• **Exercise brief**
Each line from the start of the entries through the line that contains "Task: Click the blue" should be output exactly, please.

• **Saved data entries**
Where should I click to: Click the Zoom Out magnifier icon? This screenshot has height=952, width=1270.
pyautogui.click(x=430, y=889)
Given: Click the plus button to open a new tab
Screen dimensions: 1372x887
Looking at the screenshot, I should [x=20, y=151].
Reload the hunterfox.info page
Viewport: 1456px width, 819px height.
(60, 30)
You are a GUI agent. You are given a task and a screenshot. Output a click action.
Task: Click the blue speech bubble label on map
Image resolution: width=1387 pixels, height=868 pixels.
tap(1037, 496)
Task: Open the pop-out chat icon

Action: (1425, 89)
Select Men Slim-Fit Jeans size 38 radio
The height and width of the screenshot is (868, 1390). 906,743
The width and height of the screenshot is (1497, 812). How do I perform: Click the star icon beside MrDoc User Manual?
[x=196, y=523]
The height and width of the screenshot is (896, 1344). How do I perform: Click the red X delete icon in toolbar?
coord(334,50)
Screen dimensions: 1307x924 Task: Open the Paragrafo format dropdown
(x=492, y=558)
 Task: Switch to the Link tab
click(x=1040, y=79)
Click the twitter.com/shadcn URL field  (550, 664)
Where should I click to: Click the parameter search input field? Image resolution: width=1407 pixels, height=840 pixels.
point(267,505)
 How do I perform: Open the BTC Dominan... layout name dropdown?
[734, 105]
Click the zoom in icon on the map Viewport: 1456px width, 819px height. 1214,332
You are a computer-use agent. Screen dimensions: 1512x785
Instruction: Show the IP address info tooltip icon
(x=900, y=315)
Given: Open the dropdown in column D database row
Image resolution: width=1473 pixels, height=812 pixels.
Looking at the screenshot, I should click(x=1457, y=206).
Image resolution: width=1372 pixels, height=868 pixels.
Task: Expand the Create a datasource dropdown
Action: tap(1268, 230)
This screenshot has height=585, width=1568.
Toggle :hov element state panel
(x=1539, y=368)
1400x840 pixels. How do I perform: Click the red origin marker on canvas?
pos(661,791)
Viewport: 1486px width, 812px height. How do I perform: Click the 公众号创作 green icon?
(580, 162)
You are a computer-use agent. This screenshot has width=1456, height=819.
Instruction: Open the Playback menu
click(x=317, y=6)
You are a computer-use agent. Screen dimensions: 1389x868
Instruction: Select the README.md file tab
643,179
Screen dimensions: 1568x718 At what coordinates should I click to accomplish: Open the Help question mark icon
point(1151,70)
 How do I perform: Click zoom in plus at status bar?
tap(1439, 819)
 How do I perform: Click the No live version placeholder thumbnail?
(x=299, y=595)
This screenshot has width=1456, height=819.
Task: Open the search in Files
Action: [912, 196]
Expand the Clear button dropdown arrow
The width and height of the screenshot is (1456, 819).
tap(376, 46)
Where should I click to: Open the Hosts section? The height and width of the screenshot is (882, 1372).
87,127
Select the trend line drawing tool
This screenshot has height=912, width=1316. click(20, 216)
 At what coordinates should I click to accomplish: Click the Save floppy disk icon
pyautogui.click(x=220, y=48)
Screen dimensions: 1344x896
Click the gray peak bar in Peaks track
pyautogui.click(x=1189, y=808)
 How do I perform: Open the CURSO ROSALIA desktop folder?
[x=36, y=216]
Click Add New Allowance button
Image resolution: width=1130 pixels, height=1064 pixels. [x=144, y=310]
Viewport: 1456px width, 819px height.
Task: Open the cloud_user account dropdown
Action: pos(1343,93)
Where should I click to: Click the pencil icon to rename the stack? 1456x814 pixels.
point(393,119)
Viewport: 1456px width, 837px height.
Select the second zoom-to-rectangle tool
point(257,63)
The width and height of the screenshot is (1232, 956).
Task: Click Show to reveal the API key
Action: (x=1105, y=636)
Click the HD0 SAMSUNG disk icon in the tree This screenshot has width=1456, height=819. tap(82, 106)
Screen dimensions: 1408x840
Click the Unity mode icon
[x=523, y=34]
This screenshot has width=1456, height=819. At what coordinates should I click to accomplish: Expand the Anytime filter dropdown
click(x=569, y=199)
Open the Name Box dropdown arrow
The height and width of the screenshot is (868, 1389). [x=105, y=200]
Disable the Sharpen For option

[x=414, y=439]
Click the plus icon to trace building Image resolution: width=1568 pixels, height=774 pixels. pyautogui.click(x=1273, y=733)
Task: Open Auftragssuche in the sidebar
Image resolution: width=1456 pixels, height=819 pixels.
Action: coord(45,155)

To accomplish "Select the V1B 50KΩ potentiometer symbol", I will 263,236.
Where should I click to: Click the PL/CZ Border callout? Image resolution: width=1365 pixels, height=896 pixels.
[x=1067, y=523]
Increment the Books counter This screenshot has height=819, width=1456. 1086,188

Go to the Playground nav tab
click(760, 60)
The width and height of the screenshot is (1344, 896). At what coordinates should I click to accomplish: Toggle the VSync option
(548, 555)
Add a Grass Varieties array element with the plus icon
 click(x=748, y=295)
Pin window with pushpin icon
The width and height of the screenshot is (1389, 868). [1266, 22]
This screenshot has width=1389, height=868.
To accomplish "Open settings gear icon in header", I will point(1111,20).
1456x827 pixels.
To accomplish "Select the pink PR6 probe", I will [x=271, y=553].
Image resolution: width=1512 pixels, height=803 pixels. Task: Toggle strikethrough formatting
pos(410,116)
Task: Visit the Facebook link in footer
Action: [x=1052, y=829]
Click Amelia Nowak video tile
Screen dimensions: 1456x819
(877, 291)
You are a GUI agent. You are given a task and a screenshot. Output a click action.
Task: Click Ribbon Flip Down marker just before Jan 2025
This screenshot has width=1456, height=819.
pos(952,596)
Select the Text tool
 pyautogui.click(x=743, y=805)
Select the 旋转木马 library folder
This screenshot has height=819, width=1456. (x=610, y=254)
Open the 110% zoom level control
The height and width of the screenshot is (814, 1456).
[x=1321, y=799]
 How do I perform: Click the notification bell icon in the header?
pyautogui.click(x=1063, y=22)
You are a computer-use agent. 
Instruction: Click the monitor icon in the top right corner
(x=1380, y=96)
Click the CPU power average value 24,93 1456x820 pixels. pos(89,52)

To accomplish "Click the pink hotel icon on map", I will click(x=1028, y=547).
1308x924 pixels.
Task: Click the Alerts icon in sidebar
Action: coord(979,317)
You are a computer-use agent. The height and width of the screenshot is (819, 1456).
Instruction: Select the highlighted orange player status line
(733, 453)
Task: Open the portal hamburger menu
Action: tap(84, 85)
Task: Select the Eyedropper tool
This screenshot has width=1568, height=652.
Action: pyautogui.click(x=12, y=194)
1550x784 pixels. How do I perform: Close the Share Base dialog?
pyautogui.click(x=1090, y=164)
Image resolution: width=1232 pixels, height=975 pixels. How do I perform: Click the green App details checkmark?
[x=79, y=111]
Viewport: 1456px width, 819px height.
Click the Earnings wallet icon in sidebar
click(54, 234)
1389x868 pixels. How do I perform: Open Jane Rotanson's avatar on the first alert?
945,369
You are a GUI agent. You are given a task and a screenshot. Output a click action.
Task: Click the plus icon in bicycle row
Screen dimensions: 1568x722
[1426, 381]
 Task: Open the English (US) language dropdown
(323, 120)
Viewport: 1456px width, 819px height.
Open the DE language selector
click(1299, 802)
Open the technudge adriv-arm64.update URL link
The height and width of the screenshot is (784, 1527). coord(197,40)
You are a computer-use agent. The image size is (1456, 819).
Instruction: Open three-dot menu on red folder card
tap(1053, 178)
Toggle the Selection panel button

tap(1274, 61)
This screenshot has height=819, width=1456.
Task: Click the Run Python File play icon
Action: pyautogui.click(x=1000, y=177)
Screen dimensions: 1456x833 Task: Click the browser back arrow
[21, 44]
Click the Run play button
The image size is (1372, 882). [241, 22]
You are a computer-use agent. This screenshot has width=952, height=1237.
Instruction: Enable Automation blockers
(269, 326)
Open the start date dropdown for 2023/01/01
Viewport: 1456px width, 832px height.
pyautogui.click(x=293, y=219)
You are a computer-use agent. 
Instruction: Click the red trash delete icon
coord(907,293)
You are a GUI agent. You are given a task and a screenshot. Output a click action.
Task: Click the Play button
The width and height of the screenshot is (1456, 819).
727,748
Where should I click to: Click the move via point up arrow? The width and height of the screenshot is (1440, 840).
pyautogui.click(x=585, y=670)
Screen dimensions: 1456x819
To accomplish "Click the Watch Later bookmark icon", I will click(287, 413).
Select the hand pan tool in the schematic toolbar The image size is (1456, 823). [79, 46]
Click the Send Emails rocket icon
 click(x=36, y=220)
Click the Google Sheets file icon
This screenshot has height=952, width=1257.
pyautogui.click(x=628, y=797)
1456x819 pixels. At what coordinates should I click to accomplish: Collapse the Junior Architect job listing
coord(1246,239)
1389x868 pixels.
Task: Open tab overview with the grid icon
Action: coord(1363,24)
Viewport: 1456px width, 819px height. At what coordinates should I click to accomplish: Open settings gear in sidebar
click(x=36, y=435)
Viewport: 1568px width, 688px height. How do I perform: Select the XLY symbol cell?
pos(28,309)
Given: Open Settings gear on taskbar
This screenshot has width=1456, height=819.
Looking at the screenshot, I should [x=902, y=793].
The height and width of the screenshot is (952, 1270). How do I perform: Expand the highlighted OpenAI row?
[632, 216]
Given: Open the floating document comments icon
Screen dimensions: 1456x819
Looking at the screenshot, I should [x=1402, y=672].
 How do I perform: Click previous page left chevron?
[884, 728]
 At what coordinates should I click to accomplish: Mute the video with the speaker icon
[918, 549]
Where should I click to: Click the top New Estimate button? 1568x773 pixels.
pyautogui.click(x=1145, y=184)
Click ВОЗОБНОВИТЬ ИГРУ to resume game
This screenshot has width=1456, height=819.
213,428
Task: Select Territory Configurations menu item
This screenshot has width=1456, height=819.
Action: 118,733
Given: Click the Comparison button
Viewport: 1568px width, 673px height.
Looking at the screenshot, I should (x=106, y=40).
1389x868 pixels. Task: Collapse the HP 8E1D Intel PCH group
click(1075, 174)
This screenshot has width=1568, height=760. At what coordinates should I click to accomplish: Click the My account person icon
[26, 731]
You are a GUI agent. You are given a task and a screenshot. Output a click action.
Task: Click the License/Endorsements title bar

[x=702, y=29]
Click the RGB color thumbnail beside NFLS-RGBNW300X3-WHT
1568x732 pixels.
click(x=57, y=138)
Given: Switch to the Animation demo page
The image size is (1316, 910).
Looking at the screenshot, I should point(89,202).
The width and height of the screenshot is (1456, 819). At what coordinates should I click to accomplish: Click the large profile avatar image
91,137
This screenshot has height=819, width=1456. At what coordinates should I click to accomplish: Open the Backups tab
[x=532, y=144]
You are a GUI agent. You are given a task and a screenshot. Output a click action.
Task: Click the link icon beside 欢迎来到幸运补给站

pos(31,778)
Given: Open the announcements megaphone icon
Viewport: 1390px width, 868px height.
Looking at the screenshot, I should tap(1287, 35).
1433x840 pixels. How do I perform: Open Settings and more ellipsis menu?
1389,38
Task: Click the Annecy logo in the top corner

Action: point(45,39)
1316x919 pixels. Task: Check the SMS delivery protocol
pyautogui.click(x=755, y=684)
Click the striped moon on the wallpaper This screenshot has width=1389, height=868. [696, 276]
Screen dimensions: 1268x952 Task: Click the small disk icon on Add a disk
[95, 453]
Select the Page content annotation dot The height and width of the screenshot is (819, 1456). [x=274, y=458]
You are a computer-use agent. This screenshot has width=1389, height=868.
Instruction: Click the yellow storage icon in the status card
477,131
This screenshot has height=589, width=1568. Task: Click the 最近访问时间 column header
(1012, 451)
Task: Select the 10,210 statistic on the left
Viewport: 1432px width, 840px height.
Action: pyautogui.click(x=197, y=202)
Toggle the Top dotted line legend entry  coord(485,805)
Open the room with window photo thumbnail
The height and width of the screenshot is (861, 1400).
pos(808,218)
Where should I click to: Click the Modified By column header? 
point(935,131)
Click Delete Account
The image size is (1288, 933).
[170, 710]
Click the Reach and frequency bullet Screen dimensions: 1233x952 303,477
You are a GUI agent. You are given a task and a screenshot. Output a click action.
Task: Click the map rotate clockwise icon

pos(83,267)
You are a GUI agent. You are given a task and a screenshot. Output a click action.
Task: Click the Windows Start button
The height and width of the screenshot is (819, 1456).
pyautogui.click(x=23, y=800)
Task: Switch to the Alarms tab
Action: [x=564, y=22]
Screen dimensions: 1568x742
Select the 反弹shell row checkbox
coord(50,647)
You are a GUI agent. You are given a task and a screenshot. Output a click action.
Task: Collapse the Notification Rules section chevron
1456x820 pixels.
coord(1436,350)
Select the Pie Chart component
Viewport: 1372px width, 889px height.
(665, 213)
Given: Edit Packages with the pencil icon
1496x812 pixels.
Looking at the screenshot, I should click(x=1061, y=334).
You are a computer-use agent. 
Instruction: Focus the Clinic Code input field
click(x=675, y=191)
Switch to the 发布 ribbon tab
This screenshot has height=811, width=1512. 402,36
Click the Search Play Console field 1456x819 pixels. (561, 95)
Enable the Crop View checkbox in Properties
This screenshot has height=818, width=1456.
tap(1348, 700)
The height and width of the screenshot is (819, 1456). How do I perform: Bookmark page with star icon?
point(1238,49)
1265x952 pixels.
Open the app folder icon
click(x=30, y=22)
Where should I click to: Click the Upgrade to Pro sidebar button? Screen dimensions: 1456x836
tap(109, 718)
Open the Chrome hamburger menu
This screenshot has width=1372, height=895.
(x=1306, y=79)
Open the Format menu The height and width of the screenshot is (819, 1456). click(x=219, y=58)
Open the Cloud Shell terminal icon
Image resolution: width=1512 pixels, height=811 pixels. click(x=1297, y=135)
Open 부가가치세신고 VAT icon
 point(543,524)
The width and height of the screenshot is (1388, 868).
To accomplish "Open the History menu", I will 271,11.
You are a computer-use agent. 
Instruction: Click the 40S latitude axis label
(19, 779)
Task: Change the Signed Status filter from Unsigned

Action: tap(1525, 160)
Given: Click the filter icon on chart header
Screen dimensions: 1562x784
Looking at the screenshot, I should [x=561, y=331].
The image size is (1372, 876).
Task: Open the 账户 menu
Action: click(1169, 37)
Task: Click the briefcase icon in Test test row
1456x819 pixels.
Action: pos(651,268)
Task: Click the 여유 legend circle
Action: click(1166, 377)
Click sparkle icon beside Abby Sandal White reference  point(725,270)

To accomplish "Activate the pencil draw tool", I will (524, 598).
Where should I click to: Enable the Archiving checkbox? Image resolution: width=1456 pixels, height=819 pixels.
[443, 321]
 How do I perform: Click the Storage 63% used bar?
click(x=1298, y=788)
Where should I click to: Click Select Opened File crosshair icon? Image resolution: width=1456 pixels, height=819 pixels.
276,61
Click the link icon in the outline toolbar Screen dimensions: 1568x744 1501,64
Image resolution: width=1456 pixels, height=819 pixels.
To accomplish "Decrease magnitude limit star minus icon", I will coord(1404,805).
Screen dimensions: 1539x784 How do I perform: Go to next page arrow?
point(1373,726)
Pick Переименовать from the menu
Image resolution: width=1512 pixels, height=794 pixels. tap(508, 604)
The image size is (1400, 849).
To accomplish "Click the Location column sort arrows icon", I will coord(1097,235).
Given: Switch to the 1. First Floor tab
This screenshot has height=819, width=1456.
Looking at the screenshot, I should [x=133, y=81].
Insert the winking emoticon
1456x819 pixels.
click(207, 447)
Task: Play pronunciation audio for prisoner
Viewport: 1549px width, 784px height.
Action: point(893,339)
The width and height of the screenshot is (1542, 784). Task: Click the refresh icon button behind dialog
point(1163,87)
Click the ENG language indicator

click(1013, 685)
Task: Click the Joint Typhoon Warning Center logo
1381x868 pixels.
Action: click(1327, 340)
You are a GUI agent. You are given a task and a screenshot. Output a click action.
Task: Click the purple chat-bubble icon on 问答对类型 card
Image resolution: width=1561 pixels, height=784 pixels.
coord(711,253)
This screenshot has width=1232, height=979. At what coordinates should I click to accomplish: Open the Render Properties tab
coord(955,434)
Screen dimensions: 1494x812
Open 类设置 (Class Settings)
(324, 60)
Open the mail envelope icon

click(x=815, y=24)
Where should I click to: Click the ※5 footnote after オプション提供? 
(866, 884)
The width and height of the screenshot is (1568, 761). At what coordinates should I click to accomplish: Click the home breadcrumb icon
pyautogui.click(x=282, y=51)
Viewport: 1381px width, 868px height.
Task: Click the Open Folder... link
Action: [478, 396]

• **Exercise solution**
Where should I click to: Click the Zoom Out magnifier icon? This screenshot has height=952, width=1270.
pyautogui.click(x=430, y=889)
Given: Click the plus button to open a new tab
Screen dimensions: 1372x887
Looking at the screenshot, I should [x=20, y=151].
Reload the hunterfox.info page
Viewport: 1456px width, 819px height.
(60, 30)
You are a GUI agent. You are given a task and a screenshot. Output a click action.
Task: Click the blue speech bubble label on map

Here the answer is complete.